What is this?

Surgical enlargement of the opening of the urethra to remove narrowing causing a reduced urinary stream

What alternatives are there?

Stretching of the urethral opening, optical urethrotomy, self-dilatation, observation

What to expect before procedure

You will usually be admitted on the same day as your surgery. You will normally receive an appointment for pre-assessment, approximately 14 days before your admission, to assess your general fitness, to screen for the carriage of MRSA and to perform some baseline investigations. After admission, you will be seen by members of the medical team which may include the Consultant, Specialist Registrar, House Officer and your named nurse. You will be asked not to eat or drink for 6 hours before surgery and, immediately before the operation, you may be given a pre-medication by the anaesthetist which will make you dry-mouthed and pleasantly sleepy.
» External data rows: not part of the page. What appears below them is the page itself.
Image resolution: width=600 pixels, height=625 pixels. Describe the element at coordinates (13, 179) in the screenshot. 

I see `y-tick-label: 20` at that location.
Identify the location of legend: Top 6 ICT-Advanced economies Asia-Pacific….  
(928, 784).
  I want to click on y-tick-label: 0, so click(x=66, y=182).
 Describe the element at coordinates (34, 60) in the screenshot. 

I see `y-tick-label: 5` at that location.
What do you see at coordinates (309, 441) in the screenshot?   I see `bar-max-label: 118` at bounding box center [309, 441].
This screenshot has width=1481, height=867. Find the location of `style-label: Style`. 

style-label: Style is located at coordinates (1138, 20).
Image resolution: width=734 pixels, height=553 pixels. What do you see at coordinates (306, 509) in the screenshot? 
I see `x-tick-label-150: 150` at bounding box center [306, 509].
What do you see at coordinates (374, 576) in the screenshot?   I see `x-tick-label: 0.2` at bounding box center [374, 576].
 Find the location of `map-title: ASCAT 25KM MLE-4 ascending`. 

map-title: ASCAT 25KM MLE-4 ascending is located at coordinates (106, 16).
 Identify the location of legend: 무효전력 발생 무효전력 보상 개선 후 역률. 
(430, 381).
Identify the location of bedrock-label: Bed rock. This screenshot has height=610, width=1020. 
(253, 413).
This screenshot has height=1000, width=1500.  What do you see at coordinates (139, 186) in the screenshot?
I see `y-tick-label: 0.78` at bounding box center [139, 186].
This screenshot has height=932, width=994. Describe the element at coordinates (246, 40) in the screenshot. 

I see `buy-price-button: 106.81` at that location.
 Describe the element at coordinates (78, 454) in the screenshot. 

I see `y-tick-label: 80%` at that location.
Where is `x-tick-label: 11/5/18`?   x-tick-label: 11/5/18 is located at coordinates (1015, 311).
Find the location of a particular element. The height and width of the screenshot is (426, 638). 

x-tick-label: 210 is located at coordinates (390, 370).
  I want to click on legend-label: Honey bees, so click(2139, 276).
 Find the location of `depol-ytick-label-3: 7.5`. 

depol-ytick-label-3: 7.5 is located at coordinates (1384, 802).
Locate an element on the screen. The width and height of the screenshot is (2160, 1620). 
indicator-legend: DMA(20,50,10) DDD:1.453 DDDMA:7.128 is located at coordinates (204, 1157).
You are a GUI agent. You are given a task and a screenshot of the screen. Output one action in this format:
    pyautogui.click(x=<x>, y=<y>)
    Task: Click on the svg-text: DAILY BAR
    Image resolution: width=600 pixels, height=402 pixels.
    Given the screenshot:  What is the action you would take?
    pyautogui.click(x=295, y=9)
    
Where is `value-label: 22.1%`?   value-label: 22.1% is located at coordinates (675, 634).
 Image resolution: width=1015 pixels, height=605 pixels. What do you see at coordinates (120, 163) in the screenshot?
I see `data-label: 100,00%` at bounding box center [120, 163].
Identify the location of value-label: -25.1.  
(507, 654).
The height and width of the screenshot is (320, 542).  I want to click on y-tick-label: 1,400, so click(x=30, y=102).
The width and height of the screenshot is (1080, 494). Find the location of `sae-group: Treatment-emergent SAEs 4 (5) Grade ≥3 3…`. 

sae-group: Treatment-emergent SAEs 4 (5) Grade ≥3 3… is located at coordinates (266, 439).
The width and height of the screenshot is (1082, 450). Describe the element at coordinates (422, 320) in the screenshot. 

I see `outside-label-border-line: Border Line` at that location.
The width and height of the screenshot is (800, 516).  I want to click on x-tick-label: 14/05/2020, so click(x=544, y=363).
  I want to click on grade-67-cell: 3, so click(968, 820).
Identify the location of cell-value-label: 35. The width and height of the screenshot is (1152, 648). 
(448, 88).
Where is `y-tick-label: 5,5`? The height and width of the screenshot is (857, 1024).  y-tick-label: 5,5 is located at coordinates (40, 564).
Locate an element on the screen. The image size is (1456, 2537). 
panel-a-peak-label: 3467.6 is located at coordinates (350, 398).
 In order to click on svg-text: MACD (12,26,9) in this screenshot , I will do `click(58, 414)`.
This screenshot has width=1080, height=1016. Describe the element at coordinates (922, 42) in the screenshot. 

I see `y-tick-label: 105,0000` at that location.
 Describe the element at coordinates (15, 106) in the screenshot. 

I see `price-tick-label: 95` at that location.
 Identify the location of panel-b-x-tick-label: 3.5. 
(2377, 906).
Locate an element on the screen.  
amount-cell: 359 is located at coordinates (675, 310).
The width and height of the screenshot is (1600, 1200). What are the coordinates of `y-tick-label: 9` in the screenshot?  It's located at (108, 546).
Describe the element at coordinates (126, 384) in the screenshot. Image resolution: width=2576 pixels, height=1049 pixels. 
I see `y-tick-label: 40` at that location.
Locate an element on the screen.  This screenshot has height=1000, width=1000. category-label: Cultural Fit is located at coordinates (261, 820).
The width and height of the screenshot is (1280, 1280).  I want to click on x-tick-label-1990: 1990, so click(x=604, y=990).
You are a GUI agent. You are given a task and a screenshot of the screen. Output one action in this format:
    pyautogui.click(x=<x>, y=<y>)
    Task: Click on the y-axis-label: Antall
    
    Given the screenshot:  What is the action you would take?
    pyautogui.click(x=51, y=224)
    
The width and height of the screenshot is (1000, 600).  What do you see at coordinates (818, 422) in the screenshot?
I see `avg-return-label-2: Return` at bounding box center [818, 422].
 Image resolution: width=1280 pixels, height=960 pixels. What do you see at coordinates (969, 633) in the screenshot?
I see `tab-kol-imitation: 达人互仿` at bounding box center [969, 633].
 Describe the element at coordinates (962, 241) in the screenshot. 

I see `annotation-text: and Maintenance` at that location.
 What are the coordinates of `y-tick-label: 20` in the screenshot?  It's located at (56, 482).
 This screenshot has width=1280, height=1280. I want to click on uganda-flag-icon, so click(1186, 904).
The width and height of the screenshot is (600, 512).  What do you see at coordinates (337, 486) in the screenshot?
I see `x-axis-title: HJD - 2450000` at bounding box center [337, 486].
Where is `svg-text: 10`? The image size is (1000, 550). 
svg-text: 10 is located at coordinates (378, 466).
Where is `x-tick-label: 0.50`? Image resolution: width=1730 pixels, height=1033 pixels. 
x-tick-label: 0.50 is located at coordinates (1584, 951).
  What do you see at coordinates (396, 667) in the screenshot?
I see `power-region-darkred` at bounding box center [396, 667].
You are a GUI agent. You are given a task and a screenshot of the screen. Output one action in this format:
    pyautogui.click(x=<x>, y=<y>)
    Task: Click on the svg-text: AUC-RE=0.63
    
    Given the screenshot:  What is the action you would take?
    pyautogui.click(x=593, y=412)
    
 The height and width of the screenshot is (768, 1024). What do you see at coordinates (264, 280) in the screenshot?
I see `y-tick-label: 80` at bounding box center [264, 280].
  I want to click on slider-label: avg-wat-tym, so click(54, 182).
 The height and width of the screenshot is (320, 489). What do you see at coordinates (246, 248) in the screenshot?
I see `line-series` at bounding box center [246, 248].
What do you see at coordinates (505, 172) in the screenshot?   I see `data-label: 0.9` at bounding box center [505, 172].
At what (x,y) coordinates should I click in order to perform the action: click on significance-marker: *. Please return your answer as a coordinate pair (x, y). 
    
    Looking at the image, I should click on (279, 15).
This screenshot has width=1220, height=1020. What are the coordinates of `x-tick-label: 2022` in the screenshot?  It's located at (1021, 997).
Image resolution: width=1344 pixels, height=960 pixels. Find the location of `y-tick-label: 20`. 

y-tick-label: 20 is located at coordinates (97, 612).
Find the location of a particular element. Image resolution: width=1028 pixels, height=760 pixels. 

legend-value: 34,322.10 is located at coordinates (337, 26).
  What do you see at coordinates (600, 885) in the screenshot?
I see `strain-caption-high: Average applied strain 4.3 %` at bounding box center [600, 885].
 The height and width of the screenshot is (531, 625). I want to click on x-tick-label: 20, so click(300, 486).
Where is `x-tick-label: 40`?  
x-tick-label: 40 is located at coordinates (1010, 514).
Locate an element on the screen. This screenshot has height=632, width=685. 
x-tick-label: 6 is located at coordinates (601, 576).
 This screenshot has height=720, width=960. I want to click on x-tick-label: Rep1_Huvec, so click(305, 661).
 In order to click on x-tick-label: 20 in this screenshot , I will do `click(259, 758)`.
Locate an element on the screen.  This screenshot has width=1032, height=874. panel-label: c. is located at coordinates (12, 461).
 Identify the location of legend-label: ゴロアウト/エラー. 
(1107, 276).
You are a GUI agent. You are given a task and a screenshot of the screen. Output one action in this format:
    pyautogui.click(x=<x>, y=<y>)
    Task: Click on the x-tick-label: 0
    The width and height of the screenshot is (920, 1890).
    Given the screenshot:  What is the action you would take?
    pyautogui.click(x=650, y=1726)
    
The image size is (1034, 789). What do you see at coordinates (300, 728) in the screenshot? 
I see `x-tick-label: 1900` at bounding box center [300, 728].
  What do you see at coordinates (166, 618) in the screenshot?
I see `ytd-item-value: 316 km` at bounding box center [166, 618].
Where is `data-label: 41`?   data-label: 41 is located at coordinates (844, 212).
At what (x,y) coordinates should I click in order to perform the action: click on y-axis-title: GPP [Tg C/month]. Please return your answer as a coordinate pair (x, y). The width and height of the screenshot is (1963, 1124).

What happens during the procedure?

Either a full general anaesthetic (where you will be asleep throughout the procedure) or a spinal anaesthetic (where you are awake but unable to feel anything from the waist down) will be used. All methods minimise pain; your anaesthetist will explain the pros and cons of each type of anaesthetic to you. You will usually be given an injectable antibiotic before the procedure after checking for any drug allergies. The opening of the urethra is usually incised with either suturing of the edges of the incision or insertion of a skin graft into the opening. Absorbable sutures are used and do not require removal. Occasionally, it is necessary to insert a catheter into the urethra (water pipe) after the procedure.

After the procedure

If a catheter has been inserted, it is normally removed after 24 hours. The average hospital stay is 3 days.